What to do:
Each line of the data below that includes the string "magnifier" must be copied.

=== Record extracts ===

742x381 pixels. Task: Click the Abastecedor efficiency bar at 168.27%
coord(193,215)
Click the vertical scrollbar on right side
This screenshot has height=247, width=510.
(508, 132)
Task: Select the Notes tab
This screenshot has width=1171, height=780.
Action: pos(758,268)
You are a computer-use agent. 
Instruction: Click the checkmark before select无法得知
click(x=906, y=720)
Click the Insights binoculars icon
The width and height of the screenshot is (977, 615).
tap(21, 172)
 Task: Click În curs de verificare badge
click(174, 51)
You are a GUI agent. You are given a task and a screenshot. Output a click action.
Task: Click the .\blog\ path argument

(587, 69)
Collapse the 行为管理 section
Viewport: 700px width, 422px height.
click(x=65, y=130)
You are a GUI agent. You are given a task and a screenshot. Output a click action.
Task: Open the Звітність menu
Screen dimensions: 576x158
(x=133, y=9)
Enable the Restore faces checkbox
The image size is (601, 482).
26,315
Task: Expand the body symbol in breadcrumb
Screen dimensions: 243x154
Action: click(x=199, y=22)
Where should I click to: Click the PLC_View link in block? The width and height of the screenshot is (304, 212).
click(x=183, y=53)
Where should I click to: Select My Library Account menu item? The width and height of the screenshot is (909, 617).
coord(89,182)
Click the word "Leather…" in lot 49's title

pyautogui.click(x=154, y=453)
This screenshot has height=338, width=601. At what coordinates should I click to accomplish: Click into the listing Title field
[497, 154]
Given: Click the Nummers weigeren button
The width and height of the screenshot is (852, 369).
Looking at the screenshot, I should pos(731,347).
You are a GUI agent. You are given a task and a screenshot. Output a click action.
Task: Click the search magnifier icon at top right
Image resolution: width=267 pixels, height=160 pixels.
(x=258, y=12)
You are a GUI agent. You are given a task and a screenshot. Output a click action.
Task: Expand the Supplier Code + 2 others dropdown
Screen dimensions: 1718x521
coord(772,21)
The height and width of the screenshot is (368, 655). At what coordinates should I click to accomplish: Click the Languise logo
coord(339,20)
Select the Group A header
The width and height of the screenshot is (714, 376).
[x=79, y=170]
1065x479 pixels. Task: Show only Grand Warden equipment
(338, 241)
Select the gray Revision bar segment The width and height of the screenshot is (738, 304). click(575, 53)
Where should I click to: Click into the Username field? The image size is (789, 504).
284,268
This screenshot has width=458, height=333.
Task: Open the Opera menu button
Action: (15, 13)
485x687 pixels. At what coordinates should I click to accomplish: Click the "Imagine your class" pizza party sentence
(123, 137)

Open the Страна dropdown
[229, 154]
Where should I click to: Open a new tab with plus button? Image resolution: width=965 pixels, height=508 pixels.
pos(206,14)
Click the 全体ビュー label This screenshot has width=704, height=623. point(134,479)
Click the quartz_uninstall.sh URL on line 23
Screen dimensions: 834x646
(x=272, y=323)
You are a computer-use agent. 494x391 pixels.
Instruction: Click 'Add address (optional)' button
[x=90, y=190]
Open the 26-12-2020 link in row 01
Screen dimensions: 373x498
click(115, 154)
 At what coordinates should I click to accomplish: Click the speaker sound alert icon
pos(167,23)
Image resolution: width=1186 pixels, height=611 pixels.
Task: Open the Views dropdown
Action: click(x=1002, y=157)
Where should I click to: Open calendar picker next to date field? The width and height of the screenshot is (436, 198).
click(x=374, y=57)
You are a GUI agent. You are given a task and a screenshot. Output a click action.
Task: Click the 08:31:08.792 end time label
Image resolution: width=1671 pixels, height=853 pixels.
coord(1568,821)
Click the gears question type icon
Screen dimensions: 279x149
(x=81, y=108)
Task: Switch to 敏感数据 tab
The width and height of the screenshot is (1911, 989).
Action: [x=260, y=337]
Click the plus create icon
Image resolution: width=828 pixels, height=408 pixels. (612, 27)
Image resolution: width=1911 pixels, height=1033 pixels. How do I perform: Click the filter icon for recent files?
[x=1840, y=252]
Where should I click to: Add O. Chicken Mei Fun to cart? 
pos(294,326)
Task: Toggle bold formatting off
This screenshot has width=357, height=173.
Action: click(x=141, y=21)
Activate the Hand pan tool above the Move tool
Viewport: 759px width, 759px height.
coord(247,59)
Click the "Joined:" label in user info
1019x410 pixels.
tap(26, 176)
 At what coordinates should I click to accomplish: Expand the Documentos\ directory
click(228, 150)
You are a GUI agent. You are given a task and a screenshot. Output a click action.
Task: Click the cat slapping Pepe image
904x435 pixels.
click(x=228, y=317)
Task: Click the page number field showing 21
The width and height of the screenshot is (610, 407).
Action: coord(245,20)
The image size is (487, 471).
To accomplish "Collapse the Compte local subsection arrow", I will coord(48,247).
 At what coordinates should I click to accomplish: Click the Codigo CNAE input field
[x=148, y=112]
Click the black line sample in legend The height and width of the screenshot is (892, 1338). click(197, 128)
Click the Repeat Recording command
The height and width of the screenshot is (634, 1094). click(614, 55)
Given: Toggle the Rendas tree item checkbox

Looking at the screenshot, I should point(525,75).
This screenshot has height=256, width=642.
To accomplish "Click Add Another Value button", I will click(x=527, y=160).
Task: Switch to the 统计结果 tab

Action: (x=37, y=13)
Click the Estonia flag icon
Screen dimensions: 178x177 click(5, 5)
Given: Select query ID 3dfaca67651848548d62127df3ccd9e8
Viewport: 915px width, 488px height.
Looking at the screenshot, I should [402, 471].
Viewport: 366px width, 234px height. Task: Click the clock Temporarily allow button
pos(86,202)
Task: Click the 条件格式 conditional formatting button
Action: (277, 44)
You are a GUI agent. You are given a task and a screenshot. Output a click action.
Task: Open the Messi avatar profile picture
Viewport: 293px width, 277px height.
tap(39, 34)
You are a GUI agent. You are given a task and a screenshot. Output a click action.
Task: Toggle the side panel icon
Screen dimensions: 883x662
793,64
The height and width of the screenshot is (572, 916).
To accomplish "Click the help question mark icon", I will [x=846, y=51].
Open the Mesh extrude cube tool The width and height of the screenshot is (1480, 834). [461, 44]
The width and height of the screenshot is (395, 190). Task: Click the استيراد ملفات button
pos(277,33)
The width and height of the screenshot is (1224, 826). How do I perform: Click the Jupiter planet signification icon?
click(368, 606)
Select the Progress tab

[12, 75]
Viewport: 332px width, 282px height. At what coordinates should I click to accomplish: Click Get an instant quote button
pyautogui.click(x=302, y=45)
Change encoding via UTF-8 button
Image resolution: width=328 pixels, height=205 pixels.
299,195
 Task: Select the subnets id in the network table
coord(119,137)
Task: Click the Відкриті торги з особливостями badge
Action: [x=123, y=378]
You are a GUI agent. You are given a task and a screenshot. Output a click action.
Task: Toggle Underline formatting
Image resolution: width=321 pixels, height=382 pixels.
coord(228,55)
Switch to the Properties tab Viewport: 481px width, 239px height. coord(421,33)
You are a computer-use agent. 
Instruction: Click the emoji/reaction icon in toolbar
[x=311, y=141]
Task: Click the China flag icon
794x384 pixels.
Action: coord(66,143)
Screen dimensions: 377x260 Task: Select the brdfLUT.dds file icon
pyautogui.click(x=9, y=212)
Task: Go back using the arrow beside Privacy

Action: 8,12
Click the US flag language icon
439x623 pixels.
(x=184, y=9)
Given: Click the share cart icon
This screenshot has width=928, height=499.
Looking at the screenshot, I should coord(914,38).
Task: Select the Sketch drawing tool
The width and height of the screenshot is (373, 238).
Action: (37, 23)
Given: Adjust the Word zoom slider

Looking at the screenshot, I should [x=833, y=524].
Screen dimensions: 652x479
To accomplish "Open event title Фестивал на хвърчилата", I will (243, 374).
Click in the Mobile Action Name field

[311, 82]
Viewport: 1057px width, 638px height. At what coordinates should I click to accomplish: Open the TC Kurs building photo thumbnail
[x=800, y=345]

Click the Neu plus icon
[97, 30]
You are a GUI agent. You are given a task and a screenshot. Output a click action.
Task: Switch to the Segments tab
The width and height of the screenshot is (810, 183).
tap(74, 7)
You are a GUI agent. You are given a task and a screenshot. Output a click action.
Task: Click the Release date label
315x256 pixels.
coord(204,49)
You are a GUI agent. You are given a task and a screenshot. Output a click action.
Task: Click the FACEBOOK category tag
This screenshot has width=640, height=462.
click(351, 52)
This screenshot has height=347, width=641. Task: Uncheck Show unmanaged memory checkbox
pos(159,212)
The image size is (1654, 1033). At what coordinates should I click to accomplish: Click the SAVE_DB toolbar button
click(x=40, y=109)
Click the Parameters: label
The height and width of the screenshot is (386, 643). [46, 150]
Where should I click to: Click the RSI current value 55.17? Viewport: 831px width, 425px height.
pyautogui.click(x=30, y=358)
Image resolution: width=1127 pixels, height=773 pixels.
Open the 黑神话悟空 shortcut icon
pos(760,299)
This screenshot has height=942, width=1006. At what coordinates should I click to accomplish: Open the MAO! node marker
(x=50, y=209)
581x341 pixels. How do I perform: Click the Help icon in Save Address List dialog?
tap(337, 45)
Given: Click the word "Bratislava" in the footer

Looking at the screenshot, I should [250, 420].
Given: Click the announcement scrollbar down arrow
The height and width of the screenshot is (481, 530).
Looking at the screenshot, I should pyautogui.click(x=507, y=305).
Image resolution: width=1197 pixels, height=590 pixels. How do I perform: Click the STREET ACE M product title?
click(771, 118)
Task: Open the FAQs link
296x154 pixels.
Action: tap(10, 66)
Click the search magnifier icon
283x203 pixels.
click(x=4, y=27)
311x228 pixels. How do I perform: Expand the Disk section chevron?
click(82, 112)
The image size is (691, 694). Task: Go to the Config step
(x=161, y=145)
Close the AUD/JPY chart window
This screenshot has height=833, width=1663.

===

Reply:
Task: Click the search magnifier icon at top right
Click the search magnifier icon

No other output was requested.